▶ ASSIGNMENT
Restate word for word the lines below from the one that has "Task: Switch to 课后练习 worksheet tab" through the one that has "Select the Jan 19 x-axis date label", keeping both and dropping all pictures.

▶ EXERCISE INPUT
>>>>>

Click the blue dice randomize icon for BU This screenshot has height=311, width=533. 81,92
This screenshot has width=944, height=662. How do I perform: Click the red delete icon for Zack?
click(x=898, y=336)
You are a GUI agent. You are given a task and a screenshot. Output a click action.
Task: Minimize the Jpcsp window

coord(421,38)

<<<<<
>>>>>

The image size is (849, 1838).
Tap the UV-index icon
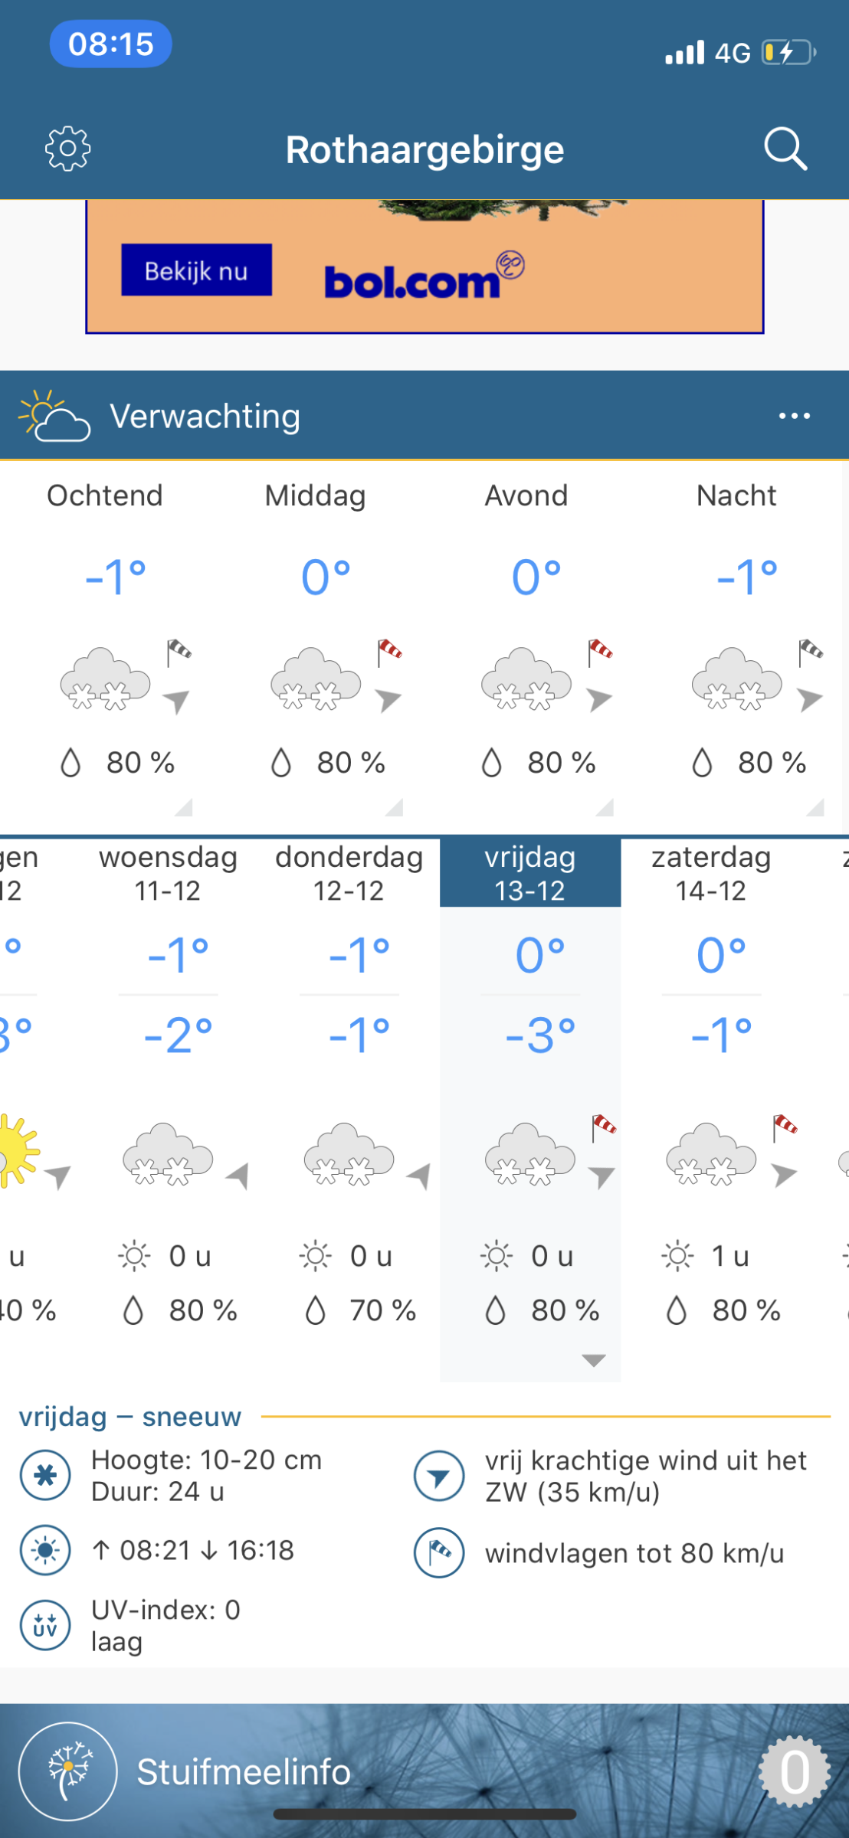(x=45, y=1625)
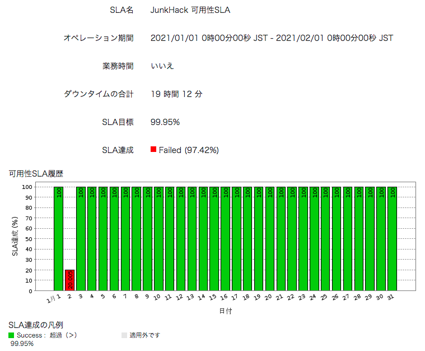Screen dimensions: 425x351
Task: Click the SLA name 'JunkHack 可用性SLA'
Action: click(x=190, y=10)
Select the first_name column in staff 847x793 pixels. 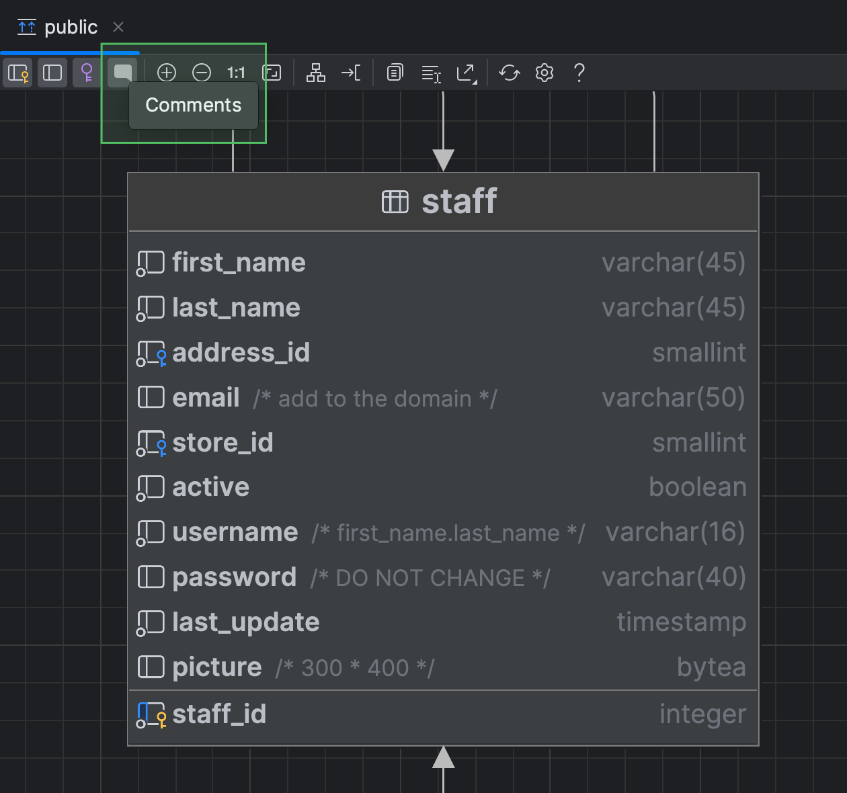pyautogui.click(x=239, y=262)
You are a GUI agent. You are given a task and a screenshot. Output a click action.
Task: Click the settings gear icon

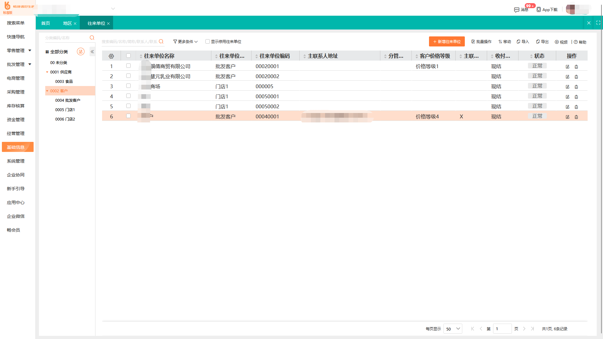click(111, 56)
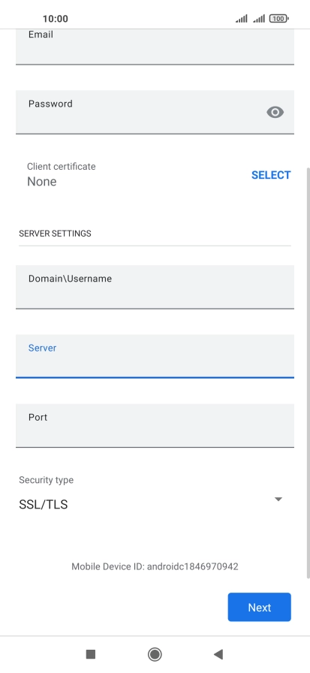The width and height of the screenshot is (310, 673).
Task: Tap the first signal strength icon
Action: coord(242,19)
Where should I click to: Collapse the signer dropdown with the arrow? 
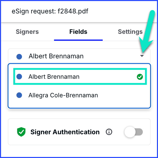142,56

<<<<<
>>>>>

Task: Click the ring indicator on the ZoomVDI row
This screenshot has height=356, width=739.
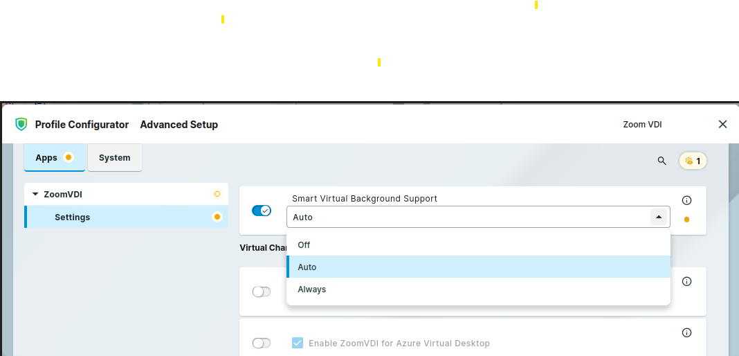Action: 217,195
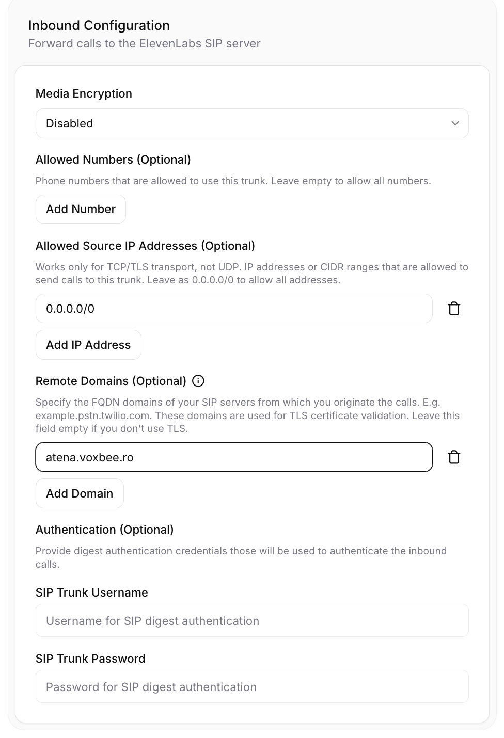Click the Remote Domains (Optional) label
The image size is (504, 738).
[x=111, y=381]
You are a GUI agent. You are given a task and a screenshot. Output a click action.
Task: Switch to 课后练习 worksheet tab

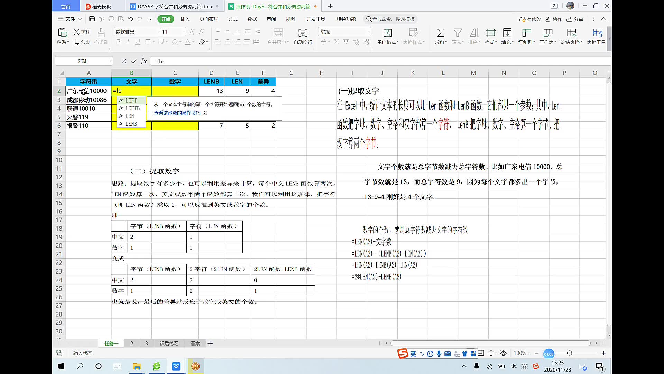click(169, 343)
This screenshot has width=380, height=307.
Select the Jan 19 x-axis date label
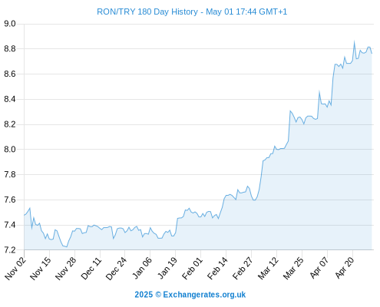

<<<<<

▶ WORKED SOLUTION
Task: Switch to 课后练习 worksheet tab

click(169, 343)
This screenshot has width=380, height=307.
Select the Jan 19 x-axis date label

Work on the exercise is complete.